The physiological bases of heavy metal tolerance have been well investigated in environmental and industrial microorganisms such as Pseudomonas spp., Escherichia coli, Bacillus subtilis and Saccharomyces cerevisia 12, 13, 18–20. The related metabolomic pathways and key proteins identified include sulfur assimilation/glutathione synthesis pathway, metallothionein, oxidoreductase and ion transport proteins. However, comprehensive heavy metal tolerance mechanisms have not yet been well defined in LAB strains. To our knowledge, the Cd resistance modes have only been studied in Streptococcus thermophiles and Lactococcus lactis, with a focus on two Cd resistance-associated genes, CadA and CadC21–24. Numbers of reports also indicated the presence of these genes in some strains of L. plantarum species25, 26, but the Cd stress response network in these strains is yet to be elucidated.
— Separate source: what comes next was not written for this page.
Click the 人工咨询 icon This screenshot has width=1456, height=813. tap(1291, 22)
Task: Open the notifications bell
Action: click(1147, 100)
Proteomics has been reported to be efficient to provide global physiological profiles of bacteria in protein level27–29. The most commonly used approaches for proteomic analysis are gel-based methods, such as two-dimensional gel electrophoresis (2-DE) and two-dimensional difference gel electrophoresis (2-D DIGE). However, these methods were reported to have limitations in sensibility, reproducibility, and proteome coverage30, 31. Isobaric tags for relative and absolute quantitation (iTRAQ) is a labelling approach that allows reliable quantitative description of differentially regulated proteins in complex systems. The main advantage is to have the possibility to analyze several samples together, with biological and technical replicates (4 or 8 plex). The subsequent use of high resolution mass spectrometry analyses provides accurate relative ratio between protein concentrations, present in the different samples31. Therefore, this approach was selected in this study.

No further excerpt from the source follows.